■ REQUIRED WORK ■
Copy all lines below containing "will".

■ PROVIDED ENTRIES ■
= Beginning of Section =

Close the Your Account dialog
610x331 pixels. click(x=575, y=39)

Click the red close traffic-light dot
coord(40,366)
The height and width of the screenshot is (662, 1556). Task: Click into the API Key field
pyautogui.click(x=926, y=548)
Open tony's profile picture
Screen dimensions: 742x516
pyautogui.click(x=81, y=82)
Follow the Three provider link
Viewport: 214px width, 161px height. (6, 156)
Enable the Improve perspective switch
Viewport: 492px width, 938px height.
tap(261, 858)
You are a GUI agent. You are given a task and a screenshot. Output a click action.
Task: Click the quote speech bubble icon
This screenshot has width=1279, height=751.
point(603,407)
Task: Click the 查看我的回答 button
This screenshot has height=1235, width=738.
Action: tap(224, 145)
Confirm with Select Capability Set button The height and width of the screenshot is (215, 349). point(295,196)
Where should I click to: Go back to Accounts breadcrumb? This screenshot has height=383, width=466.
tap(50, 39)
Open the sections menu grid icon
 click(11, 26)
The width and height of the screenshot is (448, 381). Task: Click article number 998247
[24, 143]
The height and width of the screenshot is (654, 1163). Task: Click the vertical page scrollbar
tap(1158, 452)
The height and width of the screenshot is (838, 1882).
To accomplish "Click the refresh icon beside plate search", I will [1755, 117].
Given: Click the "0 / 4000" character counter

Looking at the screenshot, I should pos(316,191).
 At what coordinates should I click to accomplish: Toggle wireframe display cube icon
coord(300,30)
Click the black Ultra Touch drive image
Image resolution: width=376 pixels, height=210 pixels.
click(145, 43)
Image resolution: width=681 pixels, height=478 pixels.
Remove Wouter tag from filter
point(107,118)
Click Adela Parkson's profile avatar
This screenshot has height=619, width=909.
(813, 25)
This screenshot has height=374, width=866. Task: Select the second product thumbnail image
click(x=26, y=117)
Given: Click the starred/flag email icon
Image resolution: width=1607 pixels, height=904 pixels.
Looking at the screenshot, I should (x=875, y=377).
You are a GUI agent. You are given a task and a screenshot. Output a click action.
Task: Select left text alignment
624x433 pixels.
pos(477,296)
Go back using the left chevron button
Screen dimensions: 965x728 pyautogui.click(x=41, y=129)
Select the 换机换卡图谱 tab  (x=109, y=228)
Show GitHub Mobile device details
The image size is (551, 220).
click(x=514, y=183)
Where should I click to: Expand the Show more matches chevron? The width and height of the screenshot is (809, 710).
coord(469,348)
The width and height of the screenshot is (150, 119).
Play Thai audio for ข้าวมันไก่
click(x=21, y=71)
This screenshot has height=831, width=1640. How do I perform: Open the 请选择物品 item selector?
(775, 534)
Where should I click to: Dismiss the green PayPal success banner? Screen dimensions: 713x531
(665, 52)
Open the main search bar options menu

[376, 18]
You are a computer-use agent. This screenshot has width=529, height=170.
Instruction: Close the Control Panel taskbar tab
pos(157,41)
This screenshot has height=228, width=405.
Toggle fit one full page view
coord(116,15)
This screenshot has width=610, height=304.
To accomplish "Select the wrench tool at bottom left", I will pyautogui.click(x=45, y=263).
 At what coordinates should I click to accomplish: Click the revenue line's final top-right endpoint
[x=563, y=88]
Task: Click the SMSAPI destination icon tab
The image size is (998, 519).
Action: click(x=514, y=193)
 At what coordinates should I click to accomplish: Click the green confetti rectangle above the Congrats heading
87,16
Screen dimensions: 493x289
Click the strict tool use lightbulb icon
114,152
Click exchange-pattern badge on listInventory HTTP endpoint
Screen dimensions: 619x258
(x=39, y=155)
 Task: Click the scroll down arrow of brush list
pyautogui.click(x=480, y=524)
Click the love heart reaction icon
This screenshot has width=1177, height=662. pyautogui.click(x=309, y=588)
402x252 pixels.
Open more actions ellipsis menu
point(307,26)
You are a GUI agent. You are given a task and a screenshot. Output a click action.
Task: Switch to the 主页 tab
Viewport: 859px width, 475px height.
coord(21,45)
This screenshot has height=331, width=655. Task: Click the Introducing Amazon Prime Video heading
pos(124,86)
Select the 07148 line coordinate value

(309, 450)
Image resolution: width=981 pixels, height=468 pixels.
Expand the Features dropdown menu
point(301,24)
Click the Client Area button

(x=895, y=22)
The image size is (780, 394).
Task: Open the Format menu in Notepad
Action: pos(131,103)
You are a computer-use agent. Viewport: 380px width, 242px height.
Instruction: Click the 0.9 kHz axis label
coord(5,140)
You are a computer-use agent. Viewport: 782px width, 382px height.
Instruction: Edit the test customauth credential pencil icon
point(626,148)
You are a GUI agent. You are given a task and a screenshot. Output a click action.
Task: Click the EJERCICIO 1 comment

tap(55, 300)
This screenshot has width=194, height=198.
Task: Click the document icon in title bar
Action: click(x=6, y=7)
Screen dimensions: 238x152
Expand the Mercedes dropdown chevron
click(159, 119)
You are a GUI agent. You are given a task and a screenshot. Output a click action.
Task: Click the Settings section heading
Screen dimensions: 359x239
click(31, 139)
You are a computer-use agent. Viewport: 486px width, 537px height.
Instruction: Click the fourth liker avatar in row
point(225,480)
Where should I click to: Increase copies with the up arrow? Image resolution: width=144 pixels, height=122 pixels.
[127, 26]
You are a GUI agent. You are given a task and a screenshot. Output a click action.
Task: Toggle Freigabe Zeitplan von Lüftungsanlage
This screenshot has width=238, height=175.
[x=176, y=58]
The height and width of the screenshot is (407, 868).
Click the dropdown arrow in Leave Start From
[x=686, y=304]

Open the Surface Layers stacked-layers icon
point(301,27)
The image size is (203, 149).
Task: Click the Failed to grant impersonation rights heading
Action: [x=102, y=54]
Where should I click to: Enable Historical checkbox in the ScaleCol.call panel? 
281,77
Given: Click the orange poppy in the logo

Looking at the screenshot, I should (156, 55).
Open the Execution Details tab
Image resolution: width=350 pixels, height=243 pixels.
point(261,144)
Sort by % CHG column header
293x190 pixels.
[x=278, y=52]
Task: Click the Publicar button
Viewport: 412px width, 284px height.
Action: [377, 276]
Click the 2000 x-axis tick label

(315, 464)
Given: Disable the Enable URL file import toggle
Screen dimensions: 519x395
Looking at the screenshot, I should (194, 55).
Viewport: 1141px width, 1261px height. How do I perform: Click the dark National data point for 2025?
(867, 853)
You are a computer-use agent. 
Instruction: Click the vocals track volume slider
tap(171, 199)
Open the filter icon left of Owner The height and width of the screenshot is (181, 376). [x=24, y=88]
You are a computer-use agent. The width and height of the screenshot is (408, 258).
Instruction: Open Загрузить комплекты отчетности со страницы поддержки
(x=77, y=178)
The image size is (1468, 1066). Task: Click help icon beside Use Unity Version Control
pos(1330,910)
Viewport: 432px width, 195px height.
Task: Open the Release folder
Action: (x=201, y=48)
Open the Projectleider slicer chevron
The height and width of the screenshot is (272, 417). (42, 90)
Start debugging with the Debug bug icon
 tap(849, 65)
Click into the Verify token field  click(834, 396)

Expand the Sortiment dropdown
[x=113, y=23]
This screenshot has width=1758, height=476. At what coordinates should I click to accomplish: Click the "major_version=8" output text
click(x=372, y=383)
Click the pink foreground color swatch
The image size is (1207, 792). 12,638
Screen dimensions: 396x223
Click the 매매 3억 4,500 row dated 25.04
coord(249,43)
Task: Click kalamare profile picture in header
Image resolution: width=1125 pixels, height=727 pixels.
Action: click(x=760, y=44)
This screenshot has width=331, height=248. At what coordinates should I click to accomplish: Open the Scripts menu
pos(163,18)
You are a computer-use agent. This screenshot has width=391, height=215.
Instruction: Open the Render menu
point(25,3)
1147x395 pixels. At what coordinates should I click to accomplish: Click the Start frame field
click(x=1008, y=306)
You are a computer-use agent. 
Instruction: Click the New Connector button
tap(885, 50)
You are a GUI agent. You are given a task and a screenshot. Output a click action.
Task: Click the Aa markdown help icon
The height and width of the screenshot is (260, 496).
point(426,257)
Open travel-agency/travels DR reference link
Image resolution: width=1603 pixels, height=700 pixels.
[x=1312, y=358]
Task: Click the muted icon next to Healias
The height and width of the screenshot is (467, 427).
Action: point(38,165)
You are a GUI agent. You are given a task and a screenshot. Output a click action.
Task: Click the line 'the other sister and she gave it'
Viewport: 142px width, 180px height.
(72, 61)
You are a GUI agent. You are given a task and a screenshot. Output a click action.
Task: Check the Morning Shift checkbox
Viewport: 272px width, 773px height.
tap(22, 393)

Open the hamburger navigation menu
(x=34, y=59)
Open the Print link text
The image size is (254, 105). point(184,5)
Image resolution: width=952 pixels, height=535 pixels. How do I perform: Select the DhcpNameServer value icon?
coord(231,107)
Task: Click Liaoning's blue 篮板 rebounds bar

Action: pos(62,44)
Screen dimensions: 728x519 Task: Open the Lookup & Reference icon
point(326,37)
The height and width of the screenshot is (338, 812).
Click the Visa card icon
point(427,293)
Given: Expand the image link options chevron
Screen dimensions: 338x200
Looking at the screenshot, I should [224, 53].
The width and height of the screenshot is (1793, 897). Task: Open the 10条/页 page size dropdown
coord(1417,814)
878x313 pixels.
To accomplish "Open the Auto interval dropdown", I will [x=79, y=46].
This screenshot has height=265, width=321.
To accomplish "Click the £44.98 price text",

= End of Section =

■ REPLY TO THE TASK ■
To accomplish "Click the refresh icon beside plate search", I will [1755, 117].
To accomplish "Select the wrench tool at bottom left", I will pyautogui.click(x=45, y=263).
To accomplish "Open the Auto interval dropdown", I will [x=79, y=46].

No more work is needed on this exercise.